Rogue objects in routing databases

Florian Brandstetter florianb at globalone.io
Mon Jan 27 20:56:17 UTC 2020


Hi Stephane, NANOG –

Do the math for all pertained prefixes in the pastes, those 3 prefixes were just examples I had at hand,
and the event is still of quite some significance.
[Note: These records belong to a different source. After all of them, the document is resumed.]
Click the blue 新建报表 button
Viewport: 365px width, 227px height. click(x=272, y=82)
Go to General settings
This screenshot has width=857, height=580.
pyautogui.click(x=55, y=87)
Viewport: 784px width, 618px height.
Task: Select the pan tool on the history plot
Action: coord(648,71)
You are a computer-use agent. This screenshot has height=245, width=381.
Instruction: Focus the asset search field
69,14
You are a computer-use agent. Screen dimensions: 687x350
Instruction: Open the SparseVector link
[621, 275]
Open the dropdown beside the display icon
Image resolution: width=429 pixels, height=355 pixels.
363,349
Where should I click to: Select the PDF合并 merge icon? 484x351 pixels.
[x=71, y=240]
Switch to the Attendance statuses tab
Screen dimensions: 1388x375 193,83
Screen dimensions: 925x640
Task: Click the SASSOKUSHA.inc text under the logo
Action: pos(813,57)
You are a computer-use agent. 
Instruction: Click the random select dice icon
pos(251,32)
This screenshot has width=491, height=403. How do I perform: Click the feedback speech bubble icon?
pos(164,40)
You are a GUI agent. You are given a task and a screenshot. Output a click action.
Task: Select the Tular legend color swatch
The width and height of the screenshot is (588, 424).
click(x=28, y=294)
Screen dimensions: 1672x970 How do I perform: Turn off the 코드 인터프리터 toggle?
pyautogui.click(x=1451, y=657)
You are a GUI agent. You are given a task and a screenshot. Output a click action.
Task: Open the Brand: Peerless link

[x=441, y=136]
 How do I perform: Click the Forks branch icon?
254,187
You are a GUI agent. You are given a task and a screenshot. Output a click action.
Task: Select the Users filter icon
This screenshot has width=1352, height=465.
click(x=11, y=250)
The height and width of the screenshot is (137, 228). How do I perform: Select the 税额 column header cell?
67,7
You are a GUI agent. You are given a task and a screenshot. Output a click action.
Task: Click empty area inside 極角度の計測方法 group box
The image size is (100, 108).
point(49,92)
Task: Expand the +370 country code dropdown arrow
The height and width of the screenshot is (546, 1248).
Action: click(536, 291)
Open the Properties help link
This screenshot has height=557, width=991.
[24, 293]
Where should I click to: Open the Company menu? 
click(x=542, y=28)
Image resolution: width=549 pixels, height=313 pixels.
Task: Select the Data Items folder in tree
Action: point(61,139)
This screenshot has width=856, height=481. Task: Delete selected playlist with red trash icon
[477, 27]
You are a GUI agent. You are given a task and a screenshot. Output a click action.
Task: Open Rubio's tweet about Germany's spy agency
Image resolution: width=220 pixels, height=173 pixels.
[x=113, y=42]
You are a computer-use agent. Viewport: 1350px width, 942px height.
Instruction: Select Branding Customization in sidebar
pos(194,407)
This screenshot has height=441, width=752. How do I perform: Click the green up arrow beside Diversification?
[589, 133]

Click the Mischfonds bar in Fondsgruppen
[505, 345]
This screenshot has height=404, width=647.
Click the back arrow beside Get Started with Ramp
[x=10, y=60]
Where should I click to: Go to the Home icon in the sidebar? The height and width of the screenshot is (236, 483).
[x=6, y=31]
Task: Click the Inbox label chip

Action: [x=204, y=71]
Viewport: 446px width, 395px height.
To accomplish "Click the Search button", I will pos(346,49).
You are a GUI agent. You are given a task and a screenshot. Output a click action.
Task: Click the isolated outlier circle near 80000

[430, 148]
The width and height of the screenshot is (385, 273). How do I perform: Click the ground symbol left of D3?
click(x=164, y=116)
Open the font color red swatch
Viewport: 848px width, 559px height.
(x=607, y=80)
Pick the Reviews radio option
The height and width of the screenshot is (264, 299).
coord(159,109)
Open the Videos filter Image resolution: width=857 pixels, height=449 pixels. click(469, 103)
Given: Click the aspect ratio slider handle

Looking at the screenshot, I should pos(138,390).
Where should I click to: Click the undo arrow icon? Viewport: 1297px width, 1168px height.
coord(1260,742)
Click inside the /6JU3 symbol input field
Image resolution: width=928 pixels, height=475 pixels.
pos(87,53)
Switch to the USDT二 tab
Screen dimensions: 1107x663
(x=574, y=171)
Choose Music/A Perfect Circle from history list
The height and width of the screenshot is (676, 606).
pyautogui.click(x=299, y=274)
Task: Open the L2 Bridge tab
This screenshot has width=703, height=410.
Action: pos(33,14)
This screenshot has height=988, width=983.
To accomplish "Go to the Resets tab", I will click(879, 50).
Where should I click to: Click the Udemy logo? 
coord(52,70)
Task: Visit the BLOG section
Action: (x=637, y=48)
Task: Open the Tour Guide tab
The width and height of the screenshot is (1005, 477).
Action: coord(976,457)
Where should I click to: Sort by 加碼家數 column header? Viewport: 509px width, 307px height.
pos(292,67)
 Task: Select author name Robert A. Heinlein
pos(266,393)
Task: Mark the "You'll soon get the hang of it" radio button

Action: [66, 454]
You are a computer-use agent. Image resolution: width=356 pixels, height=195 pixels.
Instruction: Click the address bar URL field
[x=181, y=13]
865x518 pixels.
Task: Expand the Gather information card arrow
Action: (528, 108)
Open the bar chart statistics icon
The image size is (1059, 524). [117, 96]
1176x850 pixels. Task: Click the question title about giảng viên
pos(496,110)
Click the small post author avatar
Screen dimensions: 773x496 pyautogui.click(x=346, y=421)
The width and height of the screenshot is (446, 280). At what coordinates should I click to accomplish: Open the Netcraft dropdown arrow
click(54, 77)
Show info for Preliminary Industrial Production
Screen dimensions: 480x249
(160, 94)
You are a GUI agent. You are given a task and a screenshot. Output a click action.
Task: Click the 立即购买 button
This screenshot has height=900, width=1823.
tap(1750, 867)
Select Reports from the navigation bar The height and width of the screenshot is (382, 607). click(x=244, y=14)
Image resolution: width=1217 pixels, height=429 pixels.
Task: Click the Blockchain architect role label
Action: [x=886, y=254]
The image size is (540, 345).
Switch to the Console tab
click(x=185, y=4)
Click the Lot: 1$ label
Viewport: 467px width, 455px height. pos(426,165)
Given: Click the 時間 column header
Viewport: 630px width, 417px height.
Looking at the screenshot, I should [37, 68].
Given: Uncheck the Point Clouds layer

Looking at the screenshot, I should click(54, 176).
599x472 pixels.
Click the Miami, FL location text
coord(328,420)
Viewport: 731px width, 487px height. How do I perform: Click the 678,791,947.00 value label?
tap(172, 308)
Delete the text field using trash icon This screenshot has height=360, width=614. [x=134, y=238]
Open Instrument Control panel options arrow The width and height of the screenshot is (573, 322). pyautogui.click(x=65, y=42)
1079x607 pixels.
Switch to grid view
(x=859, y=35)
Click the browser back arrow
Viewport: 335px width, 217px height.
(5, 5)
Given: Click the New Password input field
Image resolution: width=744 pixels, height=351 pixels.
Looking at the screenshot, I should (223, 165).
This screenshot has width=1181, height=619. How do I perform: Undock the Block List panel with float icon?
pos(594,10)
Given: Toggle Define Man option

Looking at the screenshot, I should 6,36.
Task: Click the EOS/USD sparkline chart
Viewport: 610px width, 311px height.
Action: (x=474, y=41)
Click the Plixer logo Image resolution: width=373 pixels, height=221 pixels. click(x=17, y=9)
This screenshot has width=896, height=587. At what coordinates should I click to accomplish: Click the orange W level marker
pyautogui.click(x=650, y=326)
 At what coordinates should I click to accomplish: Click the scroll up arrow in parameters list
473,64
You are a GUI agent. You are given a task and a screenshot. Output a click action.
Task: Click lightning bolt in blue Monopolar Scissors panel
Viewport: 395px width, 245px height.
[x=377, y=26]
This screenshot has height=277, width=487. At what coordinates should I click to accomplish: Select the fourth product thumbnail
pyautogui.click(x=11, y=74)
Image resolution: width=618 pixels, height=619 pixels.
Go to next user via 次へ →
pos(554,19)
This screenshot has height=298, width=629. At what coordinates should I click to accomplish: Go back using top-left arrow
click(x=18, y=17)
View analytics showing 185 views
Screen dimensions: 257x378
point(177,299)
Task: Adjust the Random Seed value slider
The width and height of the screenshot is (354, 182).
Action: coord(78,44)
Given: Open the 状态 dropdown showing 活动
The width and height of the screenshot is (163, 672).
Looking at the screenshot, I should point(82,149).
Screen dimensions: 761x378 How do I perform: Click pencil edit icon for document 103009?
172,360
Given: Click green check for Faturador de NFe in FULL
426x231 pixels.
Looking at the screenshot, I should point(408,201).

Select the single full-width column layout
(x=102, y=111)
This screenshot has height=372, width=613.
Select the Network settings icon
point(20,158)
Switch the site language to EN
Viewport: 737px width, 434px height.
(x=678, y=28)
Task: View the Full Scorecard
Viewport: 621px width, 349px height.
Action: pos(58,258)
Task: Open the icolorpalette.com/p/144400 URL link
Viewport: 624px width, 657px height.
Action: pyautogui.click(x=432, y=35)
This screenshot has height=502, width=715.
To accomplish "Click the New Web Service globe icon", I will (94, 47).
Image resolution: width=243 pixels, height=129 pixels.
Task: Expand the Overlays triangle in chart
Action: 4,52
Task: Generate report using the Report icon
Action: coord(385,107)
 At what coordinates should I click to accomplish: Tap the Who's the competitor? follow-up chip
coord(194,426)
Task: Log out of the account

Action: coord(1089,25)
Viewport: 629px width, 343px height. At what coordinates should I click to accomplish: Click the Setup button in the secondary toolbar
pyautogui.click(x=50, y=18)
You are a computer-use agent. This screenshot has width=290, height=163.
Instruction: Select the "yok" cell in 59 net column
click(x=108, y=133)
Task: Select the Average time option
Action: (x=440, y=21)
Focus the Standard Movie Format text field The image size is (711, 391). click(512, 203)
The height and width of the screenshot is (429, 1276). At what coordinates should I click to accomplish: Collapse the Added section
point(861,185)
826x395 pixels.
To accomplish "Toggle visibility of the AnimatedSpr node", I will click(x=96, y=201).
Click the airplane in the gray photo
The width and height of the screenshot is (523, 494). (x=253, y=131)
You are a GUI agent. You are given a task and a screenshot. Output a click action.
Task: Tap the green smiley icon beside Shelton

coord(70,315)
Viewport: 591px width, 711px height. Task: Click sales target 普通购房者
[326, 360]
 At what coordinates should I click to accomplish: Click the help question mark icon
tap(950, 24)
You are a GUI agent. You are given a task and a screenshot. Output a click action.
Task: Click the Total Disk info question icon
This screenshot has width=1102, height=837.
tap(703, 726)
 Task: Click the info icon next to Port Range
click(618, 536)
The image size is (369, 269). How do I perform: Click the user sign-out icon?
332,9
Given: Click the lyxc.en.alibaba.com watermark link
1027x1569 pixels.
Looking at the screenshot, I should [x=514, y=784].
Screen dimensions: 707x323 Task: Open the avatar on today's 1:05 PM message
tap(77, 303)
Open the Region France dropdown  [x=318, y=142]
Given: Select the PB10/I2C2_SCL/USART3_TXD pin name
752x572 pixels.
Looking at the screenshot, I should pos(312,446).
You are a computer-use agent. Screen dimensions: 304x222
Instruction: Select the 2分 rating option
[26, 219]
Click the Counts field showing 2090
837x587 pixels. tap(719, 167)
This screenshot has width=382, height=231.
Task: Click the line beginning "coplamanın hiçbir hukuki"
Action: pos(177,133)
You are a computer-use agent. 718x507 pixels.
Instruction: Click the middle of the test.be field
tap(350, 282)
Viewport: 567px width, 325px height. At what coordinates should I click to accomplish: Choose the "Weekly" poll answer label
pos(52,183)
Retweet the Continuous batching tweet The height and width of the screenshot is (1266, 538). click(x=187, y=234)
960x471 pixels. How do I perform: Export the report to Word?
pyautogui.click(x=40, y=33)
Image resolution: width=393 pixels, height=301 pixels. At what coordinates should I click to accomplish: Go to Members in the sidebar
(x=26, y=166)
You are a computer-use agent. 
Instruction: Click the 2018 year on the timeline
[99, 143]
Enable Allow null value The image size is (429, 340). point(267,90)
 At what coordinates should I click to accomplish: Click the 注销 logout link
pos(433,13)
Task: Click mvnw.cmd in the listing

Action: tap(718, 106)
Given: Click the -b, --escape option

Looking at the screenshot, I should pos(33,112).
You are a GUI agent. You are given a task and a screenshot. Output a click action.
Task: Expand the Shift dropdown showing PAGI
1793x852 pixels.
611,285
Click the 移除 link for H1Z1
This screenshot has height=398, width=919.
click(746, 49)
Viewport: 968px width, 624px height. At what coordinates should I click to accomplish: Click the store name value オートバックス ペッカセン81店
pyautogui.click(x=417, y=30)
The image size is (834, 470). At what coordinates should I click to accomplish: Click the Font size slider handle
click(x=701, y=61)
Albeit ROA-validating routers being an argument that
extenuates probabilities and the ensuing effect, deployment of such still lacks, hence my mention of
reaching levels of (random guess) 90% global visibility still, taken the attacker understands ROA.

It is certainly unlikely that networks that are known for rather puerile filtering, or lack of adequate filtering
to filter the networks, so ultimately they will inevitably still transpire in the global tables. An impression
emerges that commitment in resolving this incident lacks, apart from  the guys over at NTT which,
from what I gathered, suspended their IRR account temporarily to prevent further damage.

—
Cheers,
Florian Brandstetter
On 27. Jan 2020, 7:03 PM +0100, Stephane Bortzmeyer <bortzmeyer at nic.fr>, wrote:
> On Sat, Jan 25, 2020 at 12:06:51AM +0100,
> Florian Brandstetter <florianb at globalone.io> wrote
> a message of 53 lines which said:
>
> > Examples of affected networks are:
> >
> > 193.30.32.0/23
> > 45.129.92.0/23
> > 45.129.94.0/24
>
> Note that 193.30.32.0/23 has also a ROA (announces by 42198). So,
> announces by AS8100 would be RPKI-invalid.
>
> 45.129.92.0/23 also has a ROA. Strangely, the prefix stopped being
> announced on sunday 26.
>
> 45.129.94.0/24 has a ROA and is normally announced.
>
> So, if AS8100 were to use its abnormal route objects , announces would
> still be refused by ROA-validating routers.